Custom Search


Head Neck Cancer Diary


Pauline's Cancer Diary
Head Neck Cancer Page 1
Life Changes - A Wake Up Call

By Pauline Weston Thomas


Life Changes - A Wake Up Call

A Cancer Diagnosis & Treatment

This web diary is not about fashion, but about my treatment for occult primary head neck cancer (Squamous Cell Carcinoma or SCC). 

So be warned now, these pages may not be for you, or to your taste and is indeed totally self indulgent and primarily written to update my relatives, friends and those who email me. It is also for others facing a similar life threatening situation.  You are welcome to read it, but remember it's not a fashion diary so please don't email me complaining about that.

In a way this record will be about concepts of beauty and how we as individuals cope with possible change to our personal features literally in the face of facial illness.  In my case this is having undiagnosed (occult/hidden) primary site head and neck cancer which is unusual in a lifelong NON smoker.

I'm writing this because I have found the few detailed diary style pages that exist about head and neck cancer, have helped me come to terms with aspects of the treatment and to deal with questions left unanswered by medics, or which seem almost too trifling to enquire about.

This page is a long preamble about a side neck lump, my fine needle aspiration and SCC diagnosis, followed by other pages on surgery, MRI and CT body scans plus 3 detailed pages with images of radiotherapy events .  The last page is about post treatment taste problems.

This page was initially written on 8th Sept 2002.

On this Head and Neck Cancer Diary page 1 you will find:-


Click below to go to other related pages:-

Symptoms of Tiredness in the Year 2001/2002

(This page is the original page written in 2002, although some facts have now changed.)

At the end of 2000 I made a decision to build this website and spent most of the year 2001 writing and organising the site as well as learning new software techniques. You can read fully about this in the about us section.

As the year 2001 passed I began to get tired. Anyone over 50 knows this feeling, you begin to think 'I don't have the energy I used to have; nor the inclination to do things that have been done before; the HRT is not working as well as it used to and why can't I do anything with my hair and why does my make up look so strange when it should look ok; I must be getting older.........'.

By November 2001 I felt more and more off colour and stopped wanting to go shopping and window shopping, something I've always loved.

By January 2002 the seasonal sales held no attraction and I found it hard to get out of bed in the morning. I had always got up with my husband to see him off to work. With daily commuter travel, he was rising early regularly at about 6 a.m., but that had never been a problem for me before. Now it was taking me an hour to come round and very often as he left the house I'd go back to sleep, something I'd never done before. My sleep rates increased alarmingly from needing about 5 or 6 hours nightly to 12 or 13 hours, plus a nap of an hour or two only a few hours after rising. I was more than happy to be in bed by 8 or 9pm to accommodate his early morning travel.

To be honest it's only in retrospect that you see a pattern. I really never took much notice of it as I work from home, working in our home IT business and create new pages and e-books for one of our websites.  Beats my old job of teaching <g>.

I put most of it down to it being jaded through winter, which always makes the arthritis in my neck vertebrae and residual jaw pain from a major dental operation 21 years ago, more painful and sore. What happens is that one day you feel off colour and the next day you feel just 1% worse, and the following day just 1% worse again and you continue to do daily tasks somehow, but perhaps more slowly or reluctantly, until you begin to think that how you feel is the way you feel when you are well. If anyone asked me, I would say I felt well and I did because I had forgotten what being really well and feeling full of vitality felt like. Now I recall that I had about 4 nosebleeds in the past year, but just thought my blood pressure was up again. This now turns out to be a possible symptom in my case.

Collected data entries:

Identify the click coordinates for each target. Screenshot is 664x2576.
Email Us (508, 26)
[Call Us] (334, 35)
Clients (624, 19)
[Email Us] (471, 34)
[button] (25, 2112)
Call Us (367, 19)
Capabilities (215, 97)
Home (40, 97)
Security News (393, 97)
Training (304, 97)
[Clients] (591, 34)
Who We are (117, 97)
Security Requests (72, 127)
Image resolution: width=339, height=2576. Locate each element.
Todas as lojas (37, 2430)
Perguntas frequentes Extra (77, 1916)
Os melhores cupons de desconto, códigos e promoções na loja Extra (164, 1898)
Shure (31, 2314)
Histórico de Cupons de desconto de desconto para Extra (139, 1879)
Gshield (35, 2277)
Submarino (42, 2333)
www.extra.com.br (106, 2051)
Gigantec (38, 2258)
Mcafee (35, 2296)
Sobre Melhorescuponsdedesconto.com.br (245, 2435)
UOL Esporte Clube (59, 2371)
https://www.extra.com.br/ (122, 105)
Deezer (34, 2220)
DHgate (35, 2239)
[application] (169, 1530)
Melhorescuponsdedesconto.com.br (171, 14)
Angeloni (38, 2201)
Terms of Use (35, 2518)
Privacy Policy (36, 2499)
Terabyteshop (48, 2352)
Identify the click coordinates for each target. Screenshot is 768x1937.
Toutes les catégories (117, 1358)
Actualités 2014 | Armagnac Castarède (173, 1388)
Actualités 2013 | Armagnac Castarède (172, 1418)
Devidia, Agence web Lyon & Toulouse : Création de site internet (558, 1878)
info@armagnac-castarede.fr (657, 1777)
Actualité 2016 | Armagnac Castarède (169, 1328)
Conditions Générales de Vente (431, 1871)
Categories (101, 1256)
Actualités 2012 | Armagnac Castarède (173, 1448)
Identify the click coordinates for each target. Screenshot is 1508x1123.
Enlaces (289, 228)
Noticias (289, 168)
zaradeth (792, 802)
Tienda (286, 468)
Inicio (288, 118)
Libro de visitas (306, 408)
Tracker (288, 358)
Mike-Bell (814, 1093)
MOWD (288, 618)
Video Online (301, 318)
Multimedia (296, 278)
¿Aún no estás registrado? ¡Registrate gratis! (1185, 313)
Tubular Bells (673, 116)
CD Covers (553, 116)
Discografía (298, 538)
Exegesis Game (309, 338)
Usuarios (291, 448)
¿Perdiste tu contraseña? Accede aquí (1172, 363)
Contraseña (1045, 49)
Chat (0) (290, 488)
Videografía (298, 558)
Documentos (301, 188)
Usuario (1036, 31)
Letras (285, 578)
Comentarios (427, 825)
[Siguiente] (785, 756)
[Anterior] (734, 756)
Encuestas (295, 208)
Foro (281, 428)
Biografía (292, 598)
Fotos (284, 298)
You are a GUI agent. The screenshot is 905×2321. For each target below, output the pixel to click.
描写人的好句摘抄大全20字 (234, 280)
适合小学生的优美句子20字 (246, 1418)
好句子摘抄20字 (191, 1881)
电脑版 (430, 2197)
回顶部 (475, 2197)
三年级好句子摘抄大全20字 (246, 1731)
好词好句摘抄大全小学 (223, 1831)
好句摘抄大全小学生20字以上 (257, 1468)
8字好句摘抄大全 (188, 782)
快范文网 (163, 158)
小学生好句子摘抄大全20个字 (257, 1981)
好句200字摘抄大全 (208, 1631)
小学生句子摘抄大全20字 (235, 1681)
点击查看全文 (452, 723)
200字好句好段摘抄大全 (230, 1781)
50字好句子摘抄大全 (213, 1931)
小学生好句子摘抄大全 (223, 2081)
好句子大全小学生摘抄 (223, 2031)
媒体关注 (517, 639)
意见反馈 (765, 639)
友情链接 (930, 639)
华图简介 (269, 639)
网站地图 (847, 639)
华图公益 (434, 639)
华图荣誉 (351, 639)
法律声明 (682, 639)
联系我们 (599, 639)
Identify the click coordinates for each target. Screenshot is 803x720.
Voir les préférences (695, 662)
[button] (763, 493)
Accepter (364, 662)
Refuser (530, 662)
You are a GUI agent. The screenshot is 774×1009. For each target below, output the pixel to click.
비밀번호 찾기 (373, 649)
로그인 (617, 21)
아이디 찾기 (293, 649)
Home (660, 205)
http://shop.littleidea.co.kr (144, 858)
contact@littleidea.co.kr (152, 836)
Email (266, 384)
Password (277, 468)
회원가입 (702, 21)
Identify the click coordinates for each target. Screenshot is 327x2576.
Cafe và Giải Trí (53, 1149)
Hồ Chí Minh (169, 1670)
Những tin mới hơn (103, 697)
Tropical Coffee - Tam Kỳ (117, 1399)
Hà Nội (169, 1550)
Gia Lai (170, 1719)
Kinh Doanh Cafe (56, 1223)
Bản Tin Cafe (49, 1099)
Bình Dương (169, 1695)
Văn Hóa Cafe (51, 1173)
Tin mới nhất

> _About this exercise_
In the head and neck cancer diary, how many hours of sleep a night did the writer come to need by January 2002?

> _The answer_
The writer came to need 12 or 13 hours a night, up from about 5 or 6.